Obama has echoed this sentiment throughout his career. In a 2017 interview with The New York Times’s then chief book critic, Michiko Kakutani, on what books mean to him (that interview’s sheer existence is proof of him prioritizing books and reading while in office), Obama shared how he loved reading as a child and rediscovered reading and writing in college and as a way to rebuild himself. When he moved to New York City as a young man in the early 1980s, he said, books “reintroduced me to the power of words as a way to figure out who you are and what you think, and what you believe, and what’s important.”

As a politician, he’s constantly placed an emphasis on the power of books to bring us together. Schultz explains, “At his core, Barack Obama is a storyteller, and he puts enormous weight on how these authors and artists tell stories through books, music, or television and film.
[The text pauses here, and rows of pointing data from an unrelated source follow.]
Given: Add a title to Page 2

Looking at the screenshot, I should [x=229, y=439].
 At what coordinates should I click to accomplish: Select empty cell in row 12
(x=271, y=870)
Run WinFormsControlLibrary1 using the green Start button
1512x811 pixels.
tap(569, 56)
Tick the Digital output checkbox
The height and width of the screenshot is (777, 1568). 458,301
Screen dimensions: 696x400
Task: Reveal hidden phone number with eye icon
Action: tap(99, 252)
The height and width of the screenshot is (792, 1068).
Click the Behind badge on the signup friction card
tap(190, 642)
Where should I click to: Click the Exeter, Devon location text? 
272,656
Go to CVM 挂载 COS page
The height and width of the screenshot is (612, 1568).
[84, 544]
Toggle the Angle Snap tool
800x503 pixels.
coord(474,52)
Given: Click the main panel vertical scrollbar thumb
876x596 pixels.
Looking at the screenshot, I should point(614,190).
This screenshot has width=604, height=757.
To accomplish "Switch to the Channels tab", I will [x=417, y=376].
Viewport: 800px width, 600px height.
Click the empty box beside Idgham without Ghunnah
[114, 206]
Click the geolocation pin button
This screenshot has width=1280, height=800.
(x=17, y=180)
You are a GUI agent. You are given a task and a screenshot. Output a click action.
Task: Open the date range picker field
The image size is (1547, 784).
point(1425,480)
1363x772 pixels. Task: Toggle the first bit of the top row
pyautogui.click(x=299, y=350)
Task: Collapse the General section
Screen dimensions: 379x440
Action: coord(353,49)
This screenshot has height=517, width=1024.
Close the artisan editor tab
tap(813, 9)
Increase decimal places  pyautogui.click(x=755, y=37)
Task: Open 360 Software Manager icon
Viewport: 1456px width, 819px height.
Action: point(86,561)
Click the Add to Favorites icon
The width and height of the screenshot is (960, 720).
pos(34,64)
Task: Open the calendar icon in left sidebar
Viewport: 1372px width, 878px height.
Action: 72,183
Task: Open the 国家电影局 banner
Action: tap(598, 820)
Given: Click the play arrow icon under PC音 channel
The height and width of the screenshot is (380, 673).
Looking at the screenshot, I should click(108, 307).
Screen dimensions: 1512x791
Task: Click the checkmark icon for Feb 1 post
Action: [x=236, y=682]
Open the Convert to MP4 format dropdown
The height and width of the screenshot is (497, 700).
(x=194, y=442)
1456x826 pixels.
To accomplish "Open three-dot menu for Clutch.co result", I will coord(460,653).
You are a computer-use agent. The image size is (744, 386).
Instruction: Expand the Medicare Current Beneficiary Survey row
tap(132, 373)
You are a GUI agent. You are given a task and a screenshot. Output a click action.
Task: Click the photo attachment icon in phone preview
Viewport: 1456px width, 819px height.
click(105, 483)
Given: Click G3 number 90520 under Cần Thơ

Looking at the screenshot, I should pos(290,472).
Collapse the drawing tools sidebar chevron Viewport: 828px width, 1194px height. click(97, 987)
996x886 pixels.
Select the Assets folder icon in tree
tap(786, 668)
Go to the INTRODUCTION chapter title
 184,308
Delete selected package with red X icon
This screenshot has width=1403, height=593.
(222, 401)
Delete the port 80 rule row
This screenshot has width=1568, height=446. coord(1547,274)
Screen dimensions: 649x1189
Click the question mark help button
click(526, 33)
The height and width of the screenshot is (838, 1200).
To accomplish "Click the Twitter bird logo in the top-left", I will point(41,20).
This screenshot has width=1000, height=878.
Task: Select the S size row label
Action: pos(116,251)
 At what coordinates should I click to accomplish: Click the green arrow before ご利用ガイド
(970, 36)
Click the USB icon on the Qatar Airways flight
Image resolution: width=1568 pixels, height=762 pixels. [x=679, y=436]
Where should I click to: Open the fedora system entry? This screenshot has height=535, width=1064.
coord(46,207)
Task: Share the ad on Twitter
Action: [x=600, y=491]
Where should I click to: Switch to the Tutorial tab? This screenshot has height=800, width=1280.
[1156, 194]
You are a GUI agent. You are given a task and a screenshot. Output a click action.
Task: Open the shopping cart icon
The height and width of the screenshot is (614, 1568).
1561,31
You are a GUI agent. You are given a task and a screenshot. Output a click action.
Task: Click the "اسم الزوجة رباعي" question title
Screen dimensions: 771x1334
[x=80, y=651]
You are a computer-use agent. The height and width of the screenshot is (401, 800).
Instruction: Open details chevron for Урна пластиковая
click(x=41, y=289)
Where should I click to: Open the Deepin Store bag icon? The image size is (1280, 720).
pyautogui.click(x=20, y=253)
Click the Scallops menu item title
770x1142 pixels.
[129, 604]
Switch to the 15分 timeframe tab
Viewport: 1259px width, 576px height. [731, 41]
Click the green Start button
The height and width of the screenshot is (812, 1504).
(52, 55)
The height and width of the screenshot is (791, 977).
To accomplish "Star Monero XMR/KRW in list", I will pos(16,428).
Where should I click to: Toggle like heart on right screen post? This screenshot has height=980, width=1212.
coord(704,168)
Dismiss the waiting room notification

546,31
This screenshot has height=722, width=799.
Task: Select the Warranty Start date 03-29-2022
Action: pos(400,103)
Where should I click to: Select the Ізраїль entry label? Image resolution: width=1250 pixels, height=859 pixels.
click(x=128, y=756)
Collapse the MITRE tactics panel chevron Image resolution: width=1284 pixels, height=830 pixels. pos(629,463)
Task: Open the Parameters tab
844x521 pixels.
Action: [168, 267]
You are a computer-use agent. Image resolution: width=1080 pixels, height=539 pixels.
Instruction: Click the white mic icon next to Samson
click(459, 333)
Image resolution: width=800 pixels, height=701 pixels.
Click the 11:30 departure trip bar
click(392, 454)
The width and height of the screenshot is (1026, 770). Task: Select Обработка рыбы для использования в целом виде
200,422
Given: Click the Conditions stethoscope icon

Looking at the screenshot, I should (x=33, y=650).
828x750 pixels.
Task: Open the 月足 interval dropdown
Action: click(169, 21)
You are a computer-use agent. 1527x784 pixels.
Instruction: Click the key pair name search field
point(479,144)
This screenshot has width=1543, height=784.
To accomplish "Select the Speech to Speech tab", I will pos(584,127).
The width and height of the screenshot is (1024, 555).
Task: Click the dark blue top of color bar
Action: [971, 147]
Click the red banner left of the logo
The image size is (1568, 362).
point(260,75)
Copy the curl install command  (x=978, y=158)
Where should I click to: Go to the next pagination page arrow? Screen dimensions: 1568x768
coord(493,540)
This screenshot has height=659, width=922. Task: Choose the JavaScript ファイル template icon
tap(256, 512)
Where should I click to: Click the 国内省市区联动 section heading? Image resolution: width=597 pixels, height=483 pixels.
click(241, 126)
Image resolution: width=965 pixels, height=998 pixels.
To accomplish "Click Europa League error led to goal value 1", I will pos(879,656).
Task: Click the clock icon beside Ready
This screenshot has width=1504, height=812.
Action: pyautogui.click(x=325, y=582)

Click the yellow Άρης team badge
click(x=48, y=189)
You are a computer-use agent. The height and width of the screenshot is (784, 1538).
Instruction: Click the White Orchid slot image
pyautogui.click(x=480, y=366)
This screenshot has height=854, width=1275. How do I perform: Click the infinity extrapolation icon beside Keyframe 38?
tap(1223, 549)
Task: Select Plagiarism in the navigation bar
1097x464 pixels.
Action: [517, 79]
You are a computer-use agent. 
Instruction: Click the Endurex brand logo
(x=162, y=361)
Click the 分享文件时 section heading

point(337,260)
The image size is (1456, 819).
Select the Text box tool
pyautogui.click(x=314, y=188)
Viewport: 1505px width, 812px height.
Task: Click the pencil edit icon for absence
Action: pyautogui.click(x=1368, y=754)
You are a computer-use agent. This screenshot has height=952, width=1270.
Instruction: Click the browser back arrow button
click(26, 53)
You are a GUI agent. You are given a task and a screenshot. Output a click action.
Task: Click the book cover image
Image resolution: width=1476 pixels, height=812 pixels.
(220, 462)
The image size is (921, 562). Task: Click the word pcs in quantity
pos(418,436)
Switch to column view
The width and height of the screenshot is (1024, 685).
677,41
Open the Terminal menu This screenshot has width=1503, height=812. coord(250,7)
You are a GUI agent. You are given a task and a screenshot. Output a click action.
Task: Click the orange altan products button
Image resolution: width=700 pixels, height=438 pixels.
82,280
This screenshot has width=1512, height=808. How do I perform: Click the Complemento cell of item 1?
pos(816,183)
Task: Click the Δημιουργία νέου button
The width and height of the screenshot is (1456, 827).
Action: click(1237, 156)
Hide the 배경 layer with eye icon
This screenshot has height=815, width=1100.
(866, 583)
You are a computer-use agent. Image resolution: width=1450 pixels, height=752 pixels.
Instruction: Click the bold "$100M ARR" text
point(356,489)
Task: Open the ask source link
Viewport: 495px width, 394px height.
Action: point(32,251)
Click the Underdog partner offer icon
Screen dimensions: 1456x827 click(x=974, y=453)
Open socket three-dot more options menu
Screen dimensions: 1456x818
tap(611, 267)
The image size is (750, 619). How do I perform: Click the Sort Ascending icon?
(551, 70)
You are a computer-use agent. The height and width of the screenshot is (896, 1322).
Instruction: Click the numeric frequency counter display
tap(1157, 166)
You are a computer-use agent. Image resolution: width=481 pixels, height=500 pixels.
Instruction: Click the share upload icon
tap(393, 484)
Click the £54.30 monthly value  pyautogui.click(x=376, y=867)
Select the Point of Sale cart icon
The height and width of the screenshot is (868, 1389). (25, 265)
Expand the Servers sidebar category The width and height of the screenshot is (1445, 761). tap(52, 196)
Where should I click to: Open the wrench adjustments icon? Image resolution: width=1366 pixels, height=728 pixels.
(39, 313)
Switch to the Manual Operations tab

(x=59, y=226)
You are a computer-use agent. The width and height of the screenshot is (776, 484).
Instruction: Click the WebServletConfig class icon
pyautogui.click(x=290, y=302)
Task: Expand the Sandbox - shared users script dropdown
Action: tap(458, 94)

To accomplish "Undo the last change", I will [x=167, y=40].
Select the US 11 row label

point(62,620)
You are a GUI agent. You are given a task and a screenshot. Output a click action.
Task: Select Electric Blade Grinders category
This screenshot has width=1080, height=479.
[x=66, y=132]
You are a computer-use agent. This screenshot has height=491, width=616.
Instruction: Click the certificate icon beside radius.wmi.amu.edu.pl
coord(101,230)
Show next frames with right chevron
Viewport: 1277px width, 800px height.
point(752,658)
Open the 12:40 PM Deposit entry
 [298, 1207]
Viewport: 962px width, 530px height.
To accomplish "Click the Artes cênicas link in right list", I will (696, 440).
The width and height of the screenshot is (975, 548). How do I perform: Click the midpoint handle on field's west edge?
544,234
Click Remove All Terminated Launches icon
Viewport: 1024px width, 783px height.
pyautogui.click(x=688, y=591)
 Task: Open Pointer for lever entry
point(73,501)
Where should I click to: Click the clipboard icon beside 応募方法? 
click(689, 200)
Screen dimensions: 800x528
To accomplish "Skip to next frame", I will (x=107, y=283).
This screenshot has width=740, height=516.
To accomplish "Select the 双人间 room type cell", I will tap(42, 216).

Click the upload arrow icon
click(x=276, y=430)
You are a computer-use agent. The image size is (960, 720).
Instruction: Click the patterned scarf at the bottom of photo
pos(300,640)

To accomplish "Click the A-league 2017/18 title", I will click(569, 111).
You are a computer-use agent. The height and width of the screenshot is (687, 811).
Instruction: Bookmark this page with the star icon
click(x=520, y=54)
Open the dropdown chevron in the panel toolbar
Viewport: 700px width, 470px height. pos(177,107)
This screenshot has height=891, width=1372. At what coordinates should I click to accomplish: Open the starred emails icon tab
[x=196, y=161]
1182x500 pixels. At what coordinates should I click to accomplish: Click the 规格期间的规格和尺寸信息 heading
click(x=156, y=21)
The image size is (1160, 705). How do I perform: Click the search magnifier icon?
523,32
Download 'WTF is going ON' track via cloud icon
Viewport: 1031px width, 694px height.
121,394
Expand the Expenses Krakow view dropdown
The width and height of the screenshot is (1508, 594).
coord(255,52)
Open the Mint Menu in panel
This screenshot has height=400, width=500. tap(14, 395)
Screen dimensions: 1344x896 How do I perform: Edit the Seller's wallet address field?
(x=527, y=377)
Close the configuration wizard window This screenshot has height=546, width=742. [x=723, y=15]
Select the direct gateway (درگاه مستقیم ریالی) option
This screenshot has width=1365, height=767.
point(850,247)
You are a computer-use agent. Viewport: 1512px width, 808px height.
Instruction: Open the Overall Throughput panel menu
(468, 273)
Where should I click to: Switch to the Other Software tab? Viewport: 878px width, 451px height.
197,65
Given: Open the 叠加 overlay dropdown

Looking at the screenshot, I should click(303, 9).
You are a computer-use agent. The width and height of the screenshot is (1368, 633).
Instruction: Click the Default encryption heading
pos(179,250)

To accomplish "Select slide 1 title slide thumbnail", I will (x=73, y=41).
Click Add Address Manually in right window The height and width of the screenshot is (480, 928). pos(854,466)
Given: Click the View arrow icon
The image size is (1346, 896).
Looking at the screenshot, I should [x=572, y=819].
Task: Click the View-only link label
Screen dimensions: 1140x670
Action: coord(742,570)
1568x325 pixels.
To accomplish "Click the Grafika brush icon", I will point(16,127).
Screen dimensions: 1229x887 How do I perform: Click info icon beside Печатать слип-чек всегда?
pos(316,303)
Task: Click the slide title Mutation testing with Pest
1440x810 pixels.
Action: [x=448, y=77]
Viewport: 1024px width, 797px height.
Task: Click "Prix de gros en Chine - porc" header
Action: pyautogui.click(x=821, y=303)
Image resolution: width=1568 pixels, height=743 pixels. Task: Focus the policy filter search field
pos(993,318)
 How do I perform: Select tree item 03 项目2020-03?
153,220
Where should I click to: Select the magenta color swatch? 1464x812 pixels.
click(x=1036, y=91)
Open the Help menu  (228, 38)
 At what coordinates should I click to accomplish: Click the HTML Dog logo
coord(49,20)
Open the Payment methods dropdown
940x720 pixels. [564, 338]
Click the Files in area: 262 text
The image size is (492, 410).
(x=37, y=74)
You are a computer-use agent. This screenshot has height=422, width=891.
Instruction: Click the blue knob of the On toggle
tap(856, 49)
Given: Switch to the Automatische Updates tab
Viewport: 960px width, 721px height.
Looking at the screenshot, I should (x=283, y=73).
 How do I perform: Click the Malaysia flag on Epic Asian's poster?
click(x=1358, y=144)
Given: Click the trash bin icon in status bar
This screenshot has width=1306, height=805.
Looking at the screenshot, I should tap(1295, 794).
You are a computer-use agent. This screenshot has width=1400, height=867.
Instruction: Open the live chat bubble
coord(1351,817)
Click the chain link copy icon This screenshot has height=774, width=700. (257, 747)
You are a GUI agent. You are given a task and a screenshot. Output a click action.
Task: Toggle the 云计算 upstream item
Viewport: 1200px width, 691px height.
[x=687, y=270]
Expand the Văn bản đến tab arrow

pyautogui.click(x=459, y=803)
He especially values stories that reflect our ideals, our hopes, our dreams, our challenges, our opportunities.”

Regardless of whether the former president gets help compiling his recommendations or whether he accepts the occasional pitch from a former staffer’s book publicist, the fact that he promotes reading at all is a big win for anyone who believes in the power of books to bring us together.

Astrov, albeit skeptical that a president would be able to prioritize reading while in office, still gushed about how much she enjoys Obama’s annual recommendations. “Regardless of if it is real,” she said, “it is very significant and so wonderful to have an influential, male, BIPOC role model who promotes reading to millions. The list is effective in so many ways; I don’t necessarily care how it is created.”

The feeling of connection between two people who love the same book is not one often felt between ordinary citizens and high-ranking government officials, but I can honestly say that when Obama announced Lauren Groff’s achingly beautiful novel Fates and Furies—my favorite book of 2015—as his favorite book of 2015, I felt I learned more about him as a person than I had from any profile, speech, or campaign ad.

Imagining that a political consultant might have picked that book for him broke my heart, but it turns out I didn’t need to worry. After weeks of reaching out to publishers, authors, and book insiders, I could not find a single source with knowledge that the former president’s book recommendations are engineered by anyone other than himself. I may have set out to write an exposé, but what I found was so much more shocking: a positive publishing story filled with authenticity.

For one moment, I give you permission to forget about book bans, unlivable industry salaries, and diversity problems. For one minute, I give you permission to be grateful that one of the most influential people on the planet makes it a priority not just to promote books but to be personally moved by them.

I, for one, can’t wait to find out what he’s reading this summer.